Denim of various types and styles is one of the focal points for women’s spring fashion this season, from classic jeans to overalls to skirts.
The hallowed fabric has come a long way since its humble beginnings in the 15th century in Nimes, France, where it was being produced at the same time as a fabric called fustian from the town of Chieri, just south of Turin in Italy’s Piedmont region. Fustian was a rugged, blue-colored twilled cloth dyed using the woad plant, whose leaves when extracted produce an indigo-colored pigment.
The fabric became popular for work clothes, and was subsequently dubbed “denim” in English, from its origin in French “de Nimes” (from Nimes); while in France it took the moniker “blue jeans” from the French “bleu de Genes” (blue from Genes, the French word for Genoa, the port town south of Chieri on the Ligurian Sea).
Today’s denim shows nearly no trace of its origins, not even in contemporary Levi’s, which were originally created in 1853 in San Francisco as rough work pants for California gold miners. Contemporary denim, in fact, relies on various treatments to achieve looks such as acid-washed or used, as well as a mix of fibers for improved breathability and flexibility, such as light cotton-linen mixes for warmer seasons.
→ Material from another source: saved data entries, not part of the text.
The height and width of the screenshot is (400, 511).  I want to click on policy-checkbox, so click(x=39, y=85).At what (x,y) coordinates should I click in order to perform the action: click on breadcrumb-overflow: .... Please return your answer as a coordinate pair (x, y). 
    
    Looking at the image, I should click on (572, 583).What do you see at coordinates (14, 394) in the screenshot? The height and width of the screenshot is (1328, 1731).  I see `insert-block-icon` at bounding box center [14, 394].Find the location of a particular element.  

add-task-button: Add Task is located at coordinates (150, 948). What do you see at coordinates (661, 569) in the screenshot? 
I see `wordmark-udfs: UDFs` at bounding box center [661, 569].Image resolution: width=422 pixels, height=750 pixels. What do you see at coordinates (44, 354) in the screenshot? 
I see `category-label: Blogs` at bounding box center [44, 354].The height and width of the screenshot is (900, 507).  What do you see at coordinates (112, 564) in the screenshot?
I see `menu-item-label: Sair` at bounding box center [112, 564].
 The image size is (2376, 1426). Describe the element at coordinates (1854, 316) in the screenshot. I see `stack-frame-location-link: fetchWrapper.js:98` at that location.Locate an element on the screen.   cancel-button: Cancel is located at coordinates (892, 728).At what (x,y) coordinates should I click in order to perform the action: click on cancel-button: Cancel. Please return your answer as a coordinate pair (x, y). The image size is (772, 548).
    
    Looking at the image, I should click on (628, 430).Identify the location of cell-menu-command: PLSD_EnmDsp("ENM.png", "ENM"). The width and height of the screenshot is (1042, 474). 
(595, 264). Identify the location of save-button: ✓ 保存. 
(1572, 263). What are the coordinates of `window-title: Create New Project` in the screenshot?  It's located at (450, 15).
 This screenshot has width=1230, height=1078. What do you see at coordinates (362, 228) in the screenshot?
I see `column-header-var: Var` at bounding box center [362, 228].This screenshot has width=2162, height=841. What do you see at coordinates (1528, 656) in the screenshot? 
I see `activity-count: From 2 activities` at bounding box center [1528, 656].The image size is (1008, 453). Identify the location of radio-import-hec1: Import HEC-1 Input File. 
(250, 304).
Antonelli Firenze has chosen this blend, using minimalist lines for pea coats, pants and dresses that seem made entirely of denim, but are actually composed of what it calls “denim-effect linen”.
The 2W2M group is offering up a boho-chic look that recalls the hippies of the 1970s, in a loose-fitting style that has been often worn by stars like Kate Moss and Sienna Miller.
Siviglia has come up with a line of special garments that undergo three hours of laboratory processing to make them seem 10 years old.
Denim overalls that can surprisingly transform into maxi skirts are part of a collection from Mes Demoiselles, with a faded effect evoking summer azure tones.
Roy Roger’s also offers overalls in a shorts version with a linen-mix denim, created from a pattern found in the company’s archives.